======== Data to examine ========
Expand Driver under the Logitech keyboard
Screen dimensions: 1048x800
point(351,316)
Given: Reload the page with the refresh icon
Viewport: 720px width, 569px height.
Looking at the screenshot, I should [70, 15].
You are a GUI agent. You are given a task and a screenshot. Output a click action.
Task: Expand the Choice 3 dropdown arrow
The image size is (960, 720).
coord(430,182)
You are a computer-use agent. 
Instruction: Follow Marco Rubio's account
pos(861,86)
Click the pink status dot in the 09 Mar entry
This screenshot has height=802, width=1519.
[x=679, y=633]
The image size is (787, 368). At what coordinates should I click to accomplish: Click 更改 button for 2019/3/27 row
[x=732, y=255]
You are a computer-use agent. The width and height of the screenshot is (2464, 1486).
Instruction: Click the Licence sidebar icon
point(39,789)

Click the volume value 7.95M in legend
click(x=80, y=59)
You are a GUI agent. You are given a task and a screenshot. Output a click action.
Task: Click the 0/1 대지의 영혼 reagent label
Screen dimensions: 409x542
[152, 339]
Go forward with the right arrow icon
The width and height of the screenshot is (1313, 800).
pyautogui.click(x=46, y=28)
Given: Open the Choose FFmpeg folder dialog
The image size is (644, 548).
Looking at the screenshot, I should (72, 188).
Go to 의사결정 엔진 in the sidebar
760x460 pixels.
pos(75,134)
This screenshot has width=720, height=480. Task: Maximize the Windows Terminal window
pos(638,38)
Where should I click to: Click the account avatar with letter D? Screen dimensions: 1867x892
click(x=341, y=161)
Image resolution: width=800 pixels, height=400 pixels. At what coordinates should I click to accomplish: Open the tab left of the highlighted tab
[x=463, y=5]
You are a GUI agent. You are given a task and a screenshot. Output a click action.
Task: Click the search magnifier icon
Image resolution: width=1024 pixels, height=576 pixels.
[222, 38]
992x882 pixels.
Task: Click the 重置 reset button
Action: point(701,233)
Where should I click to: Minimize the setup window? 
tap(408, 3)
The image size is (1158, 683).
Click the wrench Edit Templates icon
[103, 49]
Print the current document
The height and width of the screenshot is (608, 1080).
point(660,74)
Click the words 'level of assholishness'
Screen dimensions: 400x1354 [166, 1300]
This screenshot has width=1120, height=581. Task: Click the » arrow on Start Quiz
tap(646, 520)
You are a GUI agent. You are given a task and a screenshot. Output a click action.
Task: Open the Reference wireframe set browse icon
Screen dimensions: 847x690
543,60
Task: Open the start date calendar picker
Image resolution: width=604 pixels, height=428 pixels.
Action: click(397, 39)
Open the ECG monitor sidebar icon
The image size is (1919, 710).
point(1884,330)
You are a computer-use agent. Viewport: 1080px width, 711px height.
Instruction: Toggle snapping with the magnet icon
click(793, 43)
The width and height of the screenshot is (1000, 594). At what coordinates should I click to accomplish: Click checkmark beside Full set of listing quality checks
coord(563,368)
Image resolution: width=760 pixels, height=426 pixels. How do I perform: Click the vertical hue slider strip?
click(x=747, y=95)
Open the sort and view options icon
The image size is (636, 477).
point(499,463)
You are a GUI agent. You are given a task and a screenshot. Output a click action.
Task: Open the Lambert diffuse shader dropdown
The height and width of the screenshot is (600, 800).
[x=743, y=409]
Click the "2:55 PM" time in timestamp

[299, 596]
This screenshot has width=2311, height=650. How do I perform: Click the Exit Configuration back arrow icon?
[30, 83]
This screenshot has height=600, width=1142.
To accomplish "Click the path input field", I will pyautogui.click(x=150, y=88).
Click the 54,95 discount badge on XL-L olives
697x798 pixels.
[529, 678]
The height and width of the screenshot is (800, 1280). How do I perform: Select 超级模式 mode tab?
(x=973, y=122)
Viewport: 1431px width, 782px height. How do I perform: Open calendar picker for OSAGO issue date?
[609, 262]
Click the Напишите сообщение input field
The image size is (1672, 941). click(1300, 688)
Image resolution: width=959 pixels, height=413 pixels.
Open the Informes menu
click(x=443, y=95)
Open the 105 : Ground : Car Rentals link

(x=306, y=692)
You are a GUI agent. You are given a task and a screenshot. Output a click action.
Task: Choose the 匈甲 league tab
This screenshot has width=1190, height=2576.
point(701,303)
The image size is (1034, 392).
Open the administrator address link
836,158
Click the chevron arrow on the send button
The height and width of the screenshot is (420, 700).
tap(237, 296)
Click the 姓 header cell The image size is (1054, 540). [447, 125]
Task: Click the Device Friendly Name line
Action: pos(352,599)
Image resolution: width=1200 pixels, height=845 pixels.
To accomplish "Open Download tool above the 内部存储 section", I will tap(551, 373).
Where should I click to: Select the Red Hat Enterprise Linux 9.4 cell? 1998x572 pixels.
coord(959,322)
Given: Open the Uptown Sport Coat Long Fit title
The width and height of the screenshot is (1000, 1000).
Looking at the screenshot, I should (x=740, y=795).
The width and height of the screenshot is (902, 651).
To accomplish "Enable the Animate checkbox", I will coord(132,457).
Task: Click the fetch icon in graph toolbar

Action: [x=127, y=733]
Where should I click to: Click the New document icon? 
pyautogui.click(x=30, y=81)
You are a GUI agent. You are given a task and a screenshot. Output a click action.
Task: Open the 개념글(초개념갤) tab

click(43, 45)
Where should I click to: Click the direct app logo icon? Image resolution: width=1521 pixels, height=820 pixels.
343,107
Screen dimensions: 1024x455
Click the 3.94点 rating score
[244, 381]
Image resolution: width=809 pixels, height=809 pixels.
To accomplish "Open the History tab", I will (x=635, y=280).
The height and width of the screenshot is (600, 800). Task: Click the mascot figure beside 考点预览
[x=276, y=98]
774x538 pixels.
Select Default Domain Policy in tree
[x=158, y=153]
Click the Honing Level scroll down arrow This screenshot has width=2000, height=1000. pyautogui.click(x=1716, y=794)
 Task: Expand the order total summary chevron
========
#### [Instructions for the task]
Which lines of the data include the string "will"? Copy each of them.

#### [Completed exercise]
To accomplish "Click the path input field", I will pyautogui.click(x=150, y=88).
To accomplish "Open Download tool above the 内部存储 section", I will tap(551, 373).
To accomplish "Enable the Animate checkbox", I will coord(132,457).
To accomplish "Open the History tab", I will (x=635, y=280).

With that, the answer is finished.